→ What this task involves
Only those lines in the data below from the line containing "has width=957, height=409." through the line containing "Given: Switch to", both included, should be restated word for word.

→ Record excerpts

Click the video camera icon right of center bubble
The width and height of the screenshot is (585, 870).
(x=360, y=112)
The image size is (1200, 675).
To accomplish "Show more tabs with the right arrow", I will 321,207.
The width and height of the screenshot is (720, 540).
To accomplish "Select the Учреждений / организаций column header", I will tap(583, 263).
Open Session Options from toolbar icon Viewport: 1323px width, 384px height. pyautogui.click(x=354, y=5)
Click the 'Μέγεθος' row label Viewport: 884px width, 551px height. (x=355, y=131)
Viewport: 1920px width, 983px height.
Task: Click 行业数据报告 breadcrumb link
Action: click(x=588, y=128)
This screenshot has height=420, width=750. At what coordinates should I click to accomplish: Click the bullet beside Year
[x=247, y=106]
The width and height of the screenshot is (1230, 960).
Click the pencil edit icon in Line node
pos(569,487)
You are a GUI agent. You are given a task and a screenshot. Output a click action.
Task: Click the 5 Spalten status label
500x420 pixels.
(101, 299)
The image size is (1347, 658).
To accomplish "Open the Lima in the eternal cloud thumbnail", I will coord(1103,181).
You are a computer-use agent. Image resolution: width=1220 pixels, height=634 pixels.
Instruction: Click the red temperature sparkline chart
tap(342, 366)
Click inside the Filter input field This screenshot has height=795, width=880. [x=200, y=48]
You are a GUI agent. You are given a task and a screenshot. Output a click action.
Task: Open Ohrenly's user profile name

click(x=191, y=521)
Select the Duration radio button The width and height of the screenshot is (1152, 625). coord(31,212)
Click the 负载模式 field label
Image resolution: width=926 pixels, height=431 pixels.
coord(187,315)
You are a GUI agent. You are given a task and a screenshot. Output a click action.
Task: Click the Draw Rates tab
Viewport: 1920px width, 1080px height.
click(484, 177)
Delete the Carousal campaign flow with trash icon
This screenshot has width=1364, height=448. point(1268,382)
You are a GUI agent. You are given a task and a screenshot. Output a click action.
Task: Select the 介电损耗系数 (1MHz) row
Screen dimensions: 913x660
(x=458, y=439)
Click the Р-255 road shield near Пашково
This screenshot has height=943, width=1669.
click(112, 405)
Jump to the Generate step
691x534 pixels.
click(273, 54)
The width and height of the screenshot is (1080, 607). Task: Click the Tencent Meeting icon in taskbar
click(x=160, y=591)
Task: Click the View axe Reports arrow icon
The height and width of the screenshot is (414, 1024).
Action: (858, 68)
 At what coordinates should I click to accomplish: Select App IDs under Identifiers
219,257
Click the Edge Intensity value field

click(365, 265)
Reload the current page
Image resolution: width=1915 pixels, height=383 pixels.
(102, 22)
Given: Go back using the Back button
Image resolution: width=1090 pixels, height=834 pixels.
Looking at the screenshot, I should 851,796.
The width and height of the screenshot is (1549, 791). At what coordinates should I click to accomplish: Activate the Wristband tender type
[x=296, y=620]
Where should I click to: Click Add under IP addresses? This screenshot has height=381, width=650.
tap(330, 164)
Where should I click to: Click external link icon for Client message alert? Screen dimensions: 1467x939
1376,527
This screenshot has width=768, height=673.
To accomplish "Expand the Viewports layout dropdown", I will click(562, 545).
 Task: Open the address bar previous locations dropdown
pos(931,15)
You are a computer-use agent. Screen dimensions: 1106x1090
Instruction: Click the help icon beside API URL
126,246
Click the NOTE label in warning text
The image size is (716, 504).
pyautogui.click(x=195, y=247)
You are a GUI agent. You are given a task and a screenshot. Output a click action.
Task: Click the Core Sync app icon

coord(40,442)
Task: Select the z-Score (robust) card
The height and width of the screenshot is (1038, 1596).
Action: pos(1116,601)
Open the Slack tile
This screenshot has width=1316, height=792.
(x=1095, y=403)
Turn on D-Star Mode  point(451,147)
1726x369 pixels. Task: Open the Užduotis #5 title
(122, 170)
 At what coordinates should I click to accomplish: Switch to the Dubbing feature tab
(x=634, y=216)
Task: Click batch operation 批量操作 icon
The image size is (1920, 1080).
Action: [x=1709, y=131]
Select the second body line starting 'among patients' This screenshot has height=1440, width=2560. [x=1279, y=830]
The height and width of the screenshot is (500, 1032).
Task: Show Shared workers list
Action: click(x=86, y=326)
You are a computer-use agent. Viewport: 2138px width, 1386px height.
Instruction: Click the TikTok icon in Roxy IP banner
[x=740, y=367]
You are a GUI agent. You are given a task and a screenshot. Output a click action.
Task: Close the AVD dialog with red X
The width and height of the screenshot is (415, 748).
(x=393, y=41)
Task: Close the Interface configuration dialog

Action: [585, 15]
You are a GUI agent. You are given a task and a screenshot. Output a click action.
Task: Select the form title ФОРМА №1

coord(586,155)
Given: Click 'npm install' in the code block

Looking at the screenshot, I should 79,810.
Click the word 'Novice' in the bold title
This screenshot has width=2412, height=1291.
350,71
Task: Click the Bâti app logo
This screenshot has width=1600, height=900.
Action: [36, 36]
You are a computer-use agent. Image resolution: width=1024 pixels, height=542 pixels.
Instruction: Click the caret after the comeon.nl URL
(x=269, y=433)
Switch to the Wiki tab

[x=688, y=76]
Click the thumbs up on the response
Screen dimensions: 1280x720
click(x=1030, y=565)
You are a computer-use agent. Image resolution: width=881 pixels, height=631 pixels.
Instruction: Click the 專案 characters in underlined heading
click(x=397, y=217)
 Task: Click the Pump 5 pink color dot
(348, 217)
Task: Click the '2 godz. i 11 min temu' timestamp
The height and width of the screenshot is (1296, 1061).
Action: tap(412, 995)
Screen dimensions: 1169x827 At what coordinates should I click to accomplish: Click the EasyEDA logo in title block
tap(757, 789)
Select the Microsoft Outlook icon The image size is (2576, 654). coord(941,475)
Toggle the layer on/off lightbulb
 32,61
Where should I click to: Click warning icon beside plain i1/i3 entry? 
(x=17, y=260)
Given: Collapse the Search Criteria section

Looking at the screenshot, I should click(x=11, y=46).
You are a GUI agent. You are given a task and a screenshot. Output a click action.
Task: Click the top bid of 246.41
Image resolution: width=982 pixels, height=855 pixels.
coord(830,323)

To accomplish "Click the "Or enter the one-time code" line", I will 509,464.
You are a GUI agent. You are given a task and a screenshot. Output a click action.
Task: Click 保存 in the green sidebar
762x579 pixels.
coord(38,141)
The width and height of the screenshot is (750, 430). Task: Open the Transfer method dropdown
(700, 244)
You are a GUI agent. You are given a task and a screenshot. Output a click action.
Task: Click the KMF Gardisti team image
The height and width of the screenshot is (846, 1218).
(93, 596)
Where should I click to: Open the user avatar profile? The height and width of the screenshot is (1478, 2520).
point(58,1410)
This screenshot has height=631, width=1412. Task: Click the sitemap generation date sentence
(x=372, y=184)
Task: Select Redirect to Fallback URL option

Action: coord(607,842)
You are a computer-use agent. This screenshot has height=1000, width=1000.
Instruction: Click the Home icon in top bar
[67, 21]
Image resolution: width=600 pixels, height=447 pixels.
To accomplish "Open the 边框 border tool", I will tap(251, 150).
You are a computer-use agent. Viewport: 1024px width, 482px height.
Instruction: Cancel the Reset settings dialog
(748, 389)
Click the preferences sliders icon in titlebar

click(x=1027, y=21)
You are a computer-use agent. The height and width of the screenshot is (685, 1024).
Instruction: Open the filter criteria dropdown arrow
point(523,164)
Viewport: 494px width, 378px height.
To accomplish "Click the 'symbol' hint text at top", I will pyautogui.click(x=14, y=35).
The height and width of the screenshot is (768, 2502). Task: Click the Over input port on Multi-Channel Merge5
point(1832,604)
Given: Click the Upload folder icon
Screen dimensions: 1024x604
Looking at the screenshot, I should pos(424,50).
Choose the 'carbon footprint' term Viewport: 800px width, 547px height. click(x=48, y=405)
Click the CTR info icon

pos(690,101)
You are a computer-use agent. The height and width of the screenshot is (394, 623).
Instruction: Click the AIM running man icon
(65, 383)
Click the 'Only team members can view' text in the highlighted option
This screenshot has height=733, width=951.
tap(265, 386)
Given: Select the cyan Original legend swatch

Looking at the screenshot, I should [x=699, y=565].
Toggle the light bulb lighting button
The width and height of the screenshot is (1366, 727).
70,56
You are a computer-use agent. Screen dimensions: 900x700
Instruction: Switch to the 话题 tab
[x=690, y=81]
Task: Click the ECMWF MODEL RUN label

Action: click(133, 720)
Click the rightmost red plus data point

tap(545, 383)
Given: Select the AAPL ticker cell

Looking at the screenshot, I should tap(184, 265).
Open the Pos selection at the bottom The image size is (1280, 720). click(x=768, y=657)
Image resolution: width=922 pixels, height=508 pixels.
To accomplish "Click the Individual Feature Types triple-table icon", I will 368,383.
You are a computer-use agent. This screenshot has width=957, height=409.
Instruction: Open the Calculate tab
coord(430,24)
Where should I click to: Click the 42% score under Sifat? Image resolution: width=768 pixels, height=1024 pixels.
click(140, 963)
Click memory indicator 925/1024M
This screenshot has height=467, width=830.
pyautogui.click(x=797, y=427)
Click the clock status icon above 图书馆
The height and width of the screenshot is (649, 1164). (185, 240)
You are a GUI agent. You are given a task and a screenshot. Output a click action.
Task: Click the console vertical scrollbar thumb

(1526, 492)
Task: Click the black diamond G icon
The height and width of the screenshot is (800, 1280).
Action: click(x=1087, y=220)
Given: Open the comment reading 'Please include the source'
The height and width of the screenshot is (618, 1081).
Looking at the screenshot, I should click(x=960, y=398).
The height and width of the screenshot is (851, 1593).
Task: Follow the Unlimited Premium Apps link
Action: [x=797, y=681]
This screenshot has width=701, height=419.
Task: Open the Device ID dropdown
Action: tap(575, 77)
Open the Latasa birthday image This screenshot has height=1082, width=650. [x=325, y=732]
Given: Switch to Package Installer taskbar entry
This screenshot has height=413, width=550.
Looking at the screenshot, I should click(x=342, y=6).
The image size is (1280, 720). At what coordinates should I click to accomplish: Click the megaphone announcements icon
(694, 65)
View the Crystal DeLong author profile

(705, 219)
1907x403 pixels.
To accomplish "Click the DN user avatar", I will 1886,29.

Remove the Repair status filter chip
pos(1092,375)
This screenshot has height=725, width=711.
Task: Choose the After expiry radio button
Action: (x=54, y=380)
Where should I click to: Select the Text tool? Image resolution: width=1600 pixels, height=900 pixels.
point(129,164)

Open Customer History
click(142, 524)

→ Result of the task
You are a computer-use agent. This screenshot has width=957, height=409.
Instruction: Open the Calculate tab
coord(430,24)
Where should I click to: Click the 42% score under Sifat? Image resolution: width=768 pixels, height=1024 pixels.
click(140, 963)
Click memory indicator 925/1024M
This screenshot has height=467, width=830.
pyautogui.click(x=797, y=427)
Click the clock status icon above 图书馆
The height and width of the screenshot is (649, 1164). (185, 240)
You are a GUI agent. You are given a task and a screenshot. Output a click action.
Task: Click the console vertical scrollbar thumb

(1526, 492)
Task: Click the black diamond G icon
The height and width of the screenshot is (800, 1280).
Action: click(x=1087, y=220)
Given: Open the comment reading 'Please include the source'
The height and width of the screenshot is (618, 1081).
Looking at the screenshot, I should click(x=960, y=398).
The height and width of the screenshot is (851, 1593).
Task: Follow the Unlimited Premium Apps link
Action: [x=797, y=681]
This screenshot has width=701, height=419.
Task: Open the Device ID dropdown
Action: tap(575, 77)
Open the Latasa birthday image This screenshot has height=1082, width=650. [x=325, y=732]
Given: Switch to Package Installer taskbar entry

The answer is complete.